Traill's Flycatcher. Muscicapa trailii [current name: Willow Flycatcher. Empidonax traillii], from "The Birds of America," plate 45 [later XLV]
Not on view
This print from Audubon's The Birds of America represents one adult bird facing left in profile with its beak open in song. The body feathers are brown, the breast cream and the wings black and tan. The bird perches on a Sweet Gum tree from which patches of bark peel. There is an etched, uncolored detail of its bill at lower left. This is a first variant before the plate number changed from 45 to XLV. Audubon's related painting also includes the detail of the bill and is inscribed "Fort of Arkansas, April 17th, 1822." Audubon discovered this bird and named it after his friend Dr. Thomas Stewart Traill, an English professor who wrote for the Encyclopedia Britannica.
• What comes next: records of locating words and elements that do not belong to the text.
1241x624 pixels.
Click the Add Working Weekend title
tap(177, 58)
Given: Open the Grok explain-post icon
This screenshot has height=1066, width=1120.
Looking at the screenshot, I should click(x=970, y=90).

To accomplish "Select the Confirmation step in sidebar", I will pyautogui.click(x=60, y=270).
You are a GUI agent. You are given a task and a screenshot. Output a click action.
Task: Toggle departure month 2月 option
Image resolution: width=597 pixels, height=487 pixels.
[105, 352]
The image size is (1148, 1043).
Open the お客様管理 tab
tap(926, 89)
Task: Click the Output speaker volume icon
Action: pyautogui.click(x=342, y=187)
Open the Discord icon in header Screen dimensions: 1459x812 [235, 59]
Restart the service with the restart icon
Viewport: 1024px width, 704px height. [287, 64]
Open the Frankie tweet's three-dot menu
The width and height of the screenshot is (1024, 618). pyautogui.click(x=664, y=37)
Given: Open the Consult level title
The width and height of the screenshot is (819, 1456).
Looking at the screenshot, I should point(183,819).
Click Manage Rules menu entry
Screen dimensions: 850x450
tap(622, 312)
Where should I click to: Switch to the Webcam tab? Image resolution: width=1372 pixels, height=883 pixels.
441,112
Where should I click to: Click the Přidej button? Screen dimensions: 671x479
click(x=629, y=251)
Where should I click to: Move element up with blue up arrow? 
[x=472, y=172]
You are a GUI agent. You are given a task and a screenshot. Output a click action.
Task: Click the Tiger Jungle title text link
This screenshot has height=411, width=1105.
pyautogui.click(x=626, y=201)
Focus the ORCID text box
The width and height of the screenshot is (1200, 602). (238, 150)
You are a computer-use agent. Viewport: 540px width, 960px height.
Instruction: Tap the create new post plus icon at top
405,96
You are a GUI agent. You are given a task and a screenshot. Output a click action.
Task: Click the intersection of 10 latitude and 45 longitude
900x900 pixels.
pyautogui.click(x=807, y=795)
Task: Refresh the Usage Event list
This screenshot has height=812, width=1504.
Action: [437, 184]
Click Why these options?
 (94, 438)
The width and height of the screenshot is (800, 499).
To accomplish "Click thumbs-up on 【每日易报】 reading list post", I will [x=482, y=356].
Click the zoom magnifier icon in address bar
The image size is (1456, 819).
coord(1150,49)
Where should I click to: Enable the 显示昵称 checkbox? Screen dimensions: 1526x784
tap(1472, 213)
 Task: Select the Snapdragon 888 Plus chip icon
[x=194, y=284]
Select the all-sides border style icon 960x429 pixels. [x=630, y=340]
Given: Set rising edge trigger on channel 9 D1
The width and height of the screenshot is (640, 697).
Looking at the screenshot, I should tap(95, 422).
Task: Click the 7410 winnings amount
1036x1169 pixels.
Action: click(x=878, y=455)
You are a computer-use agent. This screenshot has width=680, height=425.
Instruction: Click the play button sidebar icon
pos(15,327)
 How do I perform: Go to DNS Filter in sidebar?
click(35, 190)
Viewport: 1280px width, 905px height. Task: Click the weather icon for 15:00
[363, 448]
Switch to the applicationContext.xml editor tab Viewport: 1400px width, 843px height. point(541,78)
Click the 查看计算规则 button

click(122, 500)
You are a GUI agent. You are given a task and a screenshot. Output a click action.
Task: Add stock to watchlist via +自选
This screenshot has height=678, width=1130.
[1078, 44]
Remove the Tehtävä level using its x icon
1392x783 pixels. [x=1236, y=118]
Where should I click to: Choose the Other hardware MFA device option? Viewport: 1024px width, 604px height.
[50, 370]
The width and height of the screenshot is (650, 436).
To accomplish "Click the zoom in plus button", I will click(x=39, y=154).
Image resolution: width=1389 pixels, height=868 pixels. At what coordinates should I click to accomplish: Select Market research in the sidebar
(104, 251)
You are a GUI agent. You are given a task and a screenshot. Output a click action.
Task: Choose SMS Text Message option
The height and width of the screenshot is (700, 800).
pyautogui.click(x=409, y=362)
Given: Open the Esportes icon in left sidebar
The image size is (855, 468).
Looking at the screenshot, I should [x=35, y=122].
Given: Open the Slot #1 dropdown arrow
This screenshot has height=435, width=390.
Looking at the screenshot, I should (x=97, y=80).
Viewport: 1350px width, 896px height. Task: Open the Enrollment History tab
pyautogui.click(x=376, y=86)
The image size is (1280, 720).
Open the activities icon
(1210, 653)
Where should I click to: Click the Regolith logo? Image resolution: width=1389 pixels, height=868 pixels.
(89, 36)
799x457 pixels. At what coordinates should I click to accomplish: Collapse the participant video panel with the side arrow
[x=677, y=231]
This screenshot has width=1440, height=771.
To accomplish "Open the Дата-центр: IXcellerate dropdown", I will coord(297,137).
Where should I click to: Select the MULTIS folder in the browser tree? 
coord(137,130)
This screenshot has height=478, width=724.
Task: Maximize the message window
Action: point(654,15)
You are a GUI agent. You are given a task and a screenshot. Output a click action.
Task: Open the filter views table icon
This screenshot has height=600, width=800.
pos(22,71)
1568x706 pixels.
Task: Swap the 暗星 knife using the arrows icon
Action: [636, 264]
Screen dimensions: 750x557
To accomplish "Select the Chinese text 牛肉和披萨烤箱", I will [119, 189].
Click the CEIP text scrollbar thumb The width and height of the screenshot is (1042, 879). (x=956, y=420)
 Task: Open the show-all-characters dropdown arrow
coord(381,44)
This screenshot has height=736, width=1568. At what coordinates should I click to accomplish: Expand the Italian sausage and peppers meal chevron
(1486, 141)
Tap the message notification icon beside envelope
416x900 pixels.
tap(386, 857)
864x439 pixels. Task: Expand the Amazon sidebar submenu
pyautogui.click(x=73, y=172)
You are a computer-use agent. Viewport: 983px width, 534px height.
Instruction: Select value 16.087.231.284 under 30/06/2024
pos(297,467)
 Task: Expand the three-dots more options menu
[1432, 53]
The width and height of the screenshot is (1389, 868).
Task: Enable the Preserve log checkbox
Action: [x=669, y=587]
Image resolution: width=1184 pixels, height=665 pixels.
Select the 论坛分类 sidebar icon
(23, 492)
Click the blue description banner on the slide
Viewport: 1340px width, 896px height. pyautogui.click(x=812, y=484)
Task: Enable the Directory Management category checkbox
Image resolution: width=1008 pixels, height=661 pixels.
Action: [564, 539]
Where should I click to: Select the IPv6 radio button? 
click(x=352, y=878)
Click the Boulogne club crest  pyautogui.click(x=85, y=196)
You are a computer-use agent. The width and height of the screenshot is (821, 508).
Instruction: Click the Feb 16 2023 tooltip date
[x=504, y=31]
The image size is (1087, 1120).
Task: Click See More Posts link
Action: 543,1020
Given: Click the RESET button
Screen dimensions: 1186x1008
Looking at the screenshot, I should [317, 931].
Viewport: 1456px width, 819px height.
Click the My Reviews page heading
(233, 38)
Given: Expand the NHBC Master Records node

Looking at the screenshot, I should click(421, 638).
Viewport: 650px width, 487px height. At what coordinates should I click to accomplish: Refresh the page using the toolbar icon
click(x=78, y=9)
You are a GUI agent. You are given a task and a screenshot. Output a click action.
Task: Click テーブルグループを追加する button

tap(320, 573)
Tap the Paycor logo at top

Audubon placed the birds in his prints amongst plants native to their habitats, a significant departure from traditional natural history drawing practice. Also innovative was to often show birds in movement and, when more than one appear, from different points of view to display more of their plumage. Engraved text below gives English vernacular names for the birds followed by Latin, with plants identified in the same way. Full sets of The Birds of America contain 435 life-sized depictions. Over thirteen years, subscribers periodically received sets of five prints (each set containing images of two small, one medium sized and one large bird species). Engraved numbers at upper left and right identify the set number and individual plate number. Double elephant-folio sized sheets of paper were used, no matter the size of the printing plate, to allow the sets to be bound together once complete. Fewer than two hundred full sets were produced. When later divided, previous owners of individual prints often trimmed the margins. This work retains its original margins.